They're signing new contracts constantly. Q4 alone brought the $816M SDA Tranche 3 award (Beck called it "the largest single contract in Rocket Lab's history"), the MDA SHIELD program worth up to $151M, a new multi-launch contract from a confidential national security customer, and four more BlackSky launches. The pipeline hasn't slowed.
The Street's FY 2026 consensus treats this business like it still has to go earn the revenue. It already has the revenue. It's sitting in the backlog.
2. "Only commercial provider producing both spacecraft and payloads in-house for SDA" — the sentence that should be framed on a wall
Beck said this during the SDA Tranche 3 discussion and moved on. Don't let him:
"Rocket Lab is the only commercial provider producing both spacecraft and payloads in-house for SDA."
This is the moat. The legacy primes — Lockheed, Northrop, L3Harris — build satellites by stitching together parts from a dozen specialized vendors. Optics from one shop. Radios from another. Structures from a third. Software integration from a fourth. Every hand-off adds schedule risk, margin stack, and a blame-shifting meeting when something breaks.
Rocket Lab spent 2024–2025 buying the supply chain. They acquired SolAero (solar arrays). They bought Mynaric (pending, German optical terminals). In Q4 they closed GEOST (payloads). In Q1 2026 they closed OSI (Optical Support Inc.) in Tucson and Precision Components Limited in New Zealand.
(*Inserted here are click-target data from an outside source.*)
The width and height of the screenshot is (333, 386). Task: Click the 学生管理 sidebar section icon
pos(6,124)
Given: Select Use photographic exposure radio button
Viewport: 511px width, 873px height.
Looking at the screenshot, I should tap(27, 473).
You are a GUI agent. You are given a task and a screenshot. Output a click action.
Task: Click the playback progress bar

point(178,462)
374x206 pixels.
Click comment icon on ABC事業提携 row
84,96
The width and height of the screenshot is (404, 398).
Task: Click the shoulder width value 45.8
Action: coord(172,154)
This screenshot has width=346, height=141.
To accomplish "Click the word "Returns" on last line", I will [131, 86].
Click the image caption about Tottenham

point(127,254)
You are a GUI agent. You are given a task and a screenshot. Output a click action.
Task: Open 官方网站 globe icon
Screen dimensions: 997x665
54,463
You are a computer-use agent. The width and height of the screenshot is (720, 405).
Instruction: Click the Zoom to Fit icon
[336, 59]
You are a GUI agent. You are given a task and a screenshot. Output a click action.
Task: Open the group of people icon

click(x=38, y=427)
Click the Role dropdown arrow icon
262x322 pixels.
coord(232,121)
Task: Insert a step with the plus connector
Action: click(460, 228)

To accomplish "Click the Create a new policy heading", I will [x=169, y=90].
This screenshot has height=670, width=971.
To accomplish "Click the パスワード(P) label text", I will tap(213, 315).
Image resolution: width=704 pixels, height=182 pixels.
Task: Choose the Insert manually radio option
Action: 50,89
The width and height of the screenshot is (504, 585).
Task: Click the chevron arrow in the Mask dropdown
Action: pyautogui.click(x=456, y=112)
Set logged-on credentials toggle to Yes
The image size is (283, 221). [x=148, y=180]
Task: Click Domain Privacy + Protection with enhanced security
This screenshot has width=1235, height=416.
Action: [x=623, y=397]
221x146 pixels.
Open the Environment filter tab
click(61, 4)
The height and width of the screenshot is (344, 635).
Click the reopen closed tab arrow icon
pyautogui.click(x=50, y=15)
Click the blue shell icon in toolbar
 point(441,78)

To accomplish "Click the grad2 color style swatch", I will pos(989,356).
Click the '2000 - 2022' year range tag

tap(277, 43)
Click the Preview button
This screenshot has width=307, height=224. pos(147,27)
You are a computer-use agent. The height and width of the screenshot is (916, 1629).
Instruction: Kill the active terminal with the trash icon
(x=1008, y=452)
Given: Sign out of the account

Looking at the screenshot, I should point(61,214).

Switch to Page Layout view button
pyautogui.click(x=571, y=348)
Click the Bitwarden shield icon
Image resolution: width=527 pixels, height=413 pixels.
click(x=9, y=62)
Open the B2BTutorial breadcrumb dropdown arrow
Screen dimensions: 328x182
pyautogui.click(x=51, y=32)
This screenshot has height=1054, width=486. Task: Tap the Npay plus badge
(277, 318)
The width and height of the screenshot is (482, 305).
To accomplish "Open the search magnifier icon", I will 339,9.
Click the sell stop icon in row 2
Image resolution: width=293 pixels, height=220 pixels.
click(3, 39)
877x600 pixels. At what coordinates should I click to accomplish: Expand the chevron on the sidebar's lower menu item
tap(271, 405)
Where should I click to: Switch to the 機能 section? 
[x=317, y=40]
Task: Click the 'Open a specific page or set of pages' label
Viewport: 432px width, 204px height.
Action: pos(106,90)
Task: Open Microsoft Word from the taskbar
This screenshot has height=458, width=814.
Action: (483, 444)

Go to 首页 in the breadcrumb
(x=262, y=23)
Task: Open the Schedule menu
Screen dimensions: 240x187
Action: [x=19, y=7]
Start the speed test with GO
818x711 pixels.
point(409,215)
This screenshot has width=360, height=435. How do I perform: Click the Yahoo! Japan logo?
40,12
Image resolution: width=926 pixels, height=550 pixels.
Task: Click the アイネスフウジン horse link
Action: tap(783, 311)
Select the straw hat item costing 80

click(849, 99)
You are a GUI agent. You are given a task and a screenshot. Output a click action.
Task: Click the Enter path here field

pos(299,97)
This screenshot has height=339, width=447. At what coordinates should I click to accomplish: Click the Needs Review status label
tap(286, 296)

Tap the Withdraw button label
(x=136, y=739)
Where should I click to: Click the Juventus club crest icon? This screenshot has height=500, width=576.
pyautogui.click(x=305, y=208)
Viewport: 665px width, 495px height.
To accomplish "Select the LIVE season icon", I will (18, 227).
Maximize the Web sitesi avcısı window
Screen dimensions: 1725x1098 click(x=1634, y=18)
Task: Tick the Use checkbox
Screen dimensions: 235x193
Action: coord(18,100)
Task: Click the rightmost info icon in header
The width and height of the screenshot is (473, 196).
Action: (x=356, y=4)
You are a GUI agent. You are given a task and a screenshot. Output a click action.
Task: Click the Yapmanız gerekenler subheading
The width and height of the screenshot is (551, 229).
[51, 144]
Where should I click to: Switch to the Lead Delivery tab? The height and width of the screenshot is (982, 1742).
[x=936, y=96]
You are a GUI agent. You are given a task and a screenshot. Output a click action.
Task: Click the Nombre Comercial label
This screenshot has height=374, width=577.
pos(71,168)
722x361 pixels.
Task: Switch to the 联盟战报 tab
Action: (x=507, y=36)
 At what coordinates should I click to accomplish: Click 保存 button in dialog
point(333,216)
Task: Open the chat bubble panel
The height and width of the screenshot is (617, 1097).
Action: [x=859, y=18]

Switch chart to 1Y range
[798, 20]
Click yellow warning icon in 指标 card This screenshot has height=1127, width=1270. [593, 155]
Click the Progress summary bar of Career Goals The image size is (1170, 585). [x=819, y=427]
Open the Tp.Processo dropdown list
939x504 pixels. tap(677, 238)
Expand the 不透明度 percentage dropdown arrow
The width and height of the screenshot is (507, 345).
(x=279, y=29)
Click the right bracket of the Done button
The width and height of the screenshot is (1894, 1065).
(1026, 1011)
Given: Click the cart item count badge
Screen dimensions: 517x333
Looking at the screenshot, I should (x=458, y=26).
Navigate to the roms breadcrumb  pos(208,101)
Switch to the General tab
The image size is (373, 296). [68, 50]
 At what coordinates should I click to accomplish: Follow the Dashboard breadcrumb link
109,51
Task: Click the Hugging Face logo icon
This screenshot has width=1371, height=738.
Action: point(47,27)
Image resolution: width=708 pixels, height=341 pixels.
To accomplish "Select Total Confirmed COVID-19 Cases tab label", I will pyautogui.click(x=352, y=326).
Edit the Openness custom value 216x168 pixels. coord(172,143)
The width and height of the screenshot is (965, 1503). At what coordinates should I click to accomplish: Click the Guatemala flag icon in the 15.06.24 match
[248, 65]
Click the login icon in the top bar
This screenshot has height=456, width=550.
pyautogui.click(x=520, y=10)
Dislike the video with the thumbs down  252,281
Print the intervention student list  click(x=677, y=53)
Listen to Beck on why this matters, answering a question about whether OSI was already a GEOST supplier:
"Customers probably don't care much. What they care about is: does their sensor arrive on time, at cost, and at performance. OSI was the most expensive, longest lead item in the optical payload chain."
Translation: they were paying margin stack on their single most expensive subcomponent. Now they're not. The optical subsystem gross-margin recapture alone is significant. But the schedule control matters more than the dollars. On cost-plus government programs, being the one vendor who actually delivers on time is a structural advantage. The legacy primes can't replicate it without gutting their own supply chains.
This is why Beck said — flat out — that Rocket Lab is now "repeatedly winning large awards that have historically been the exclusive domain of legacy aerospace primes."
3. The Neutron delay is a feature, not a bug. The AFP machine is the tell.
Here's the part the bears need to read carefully.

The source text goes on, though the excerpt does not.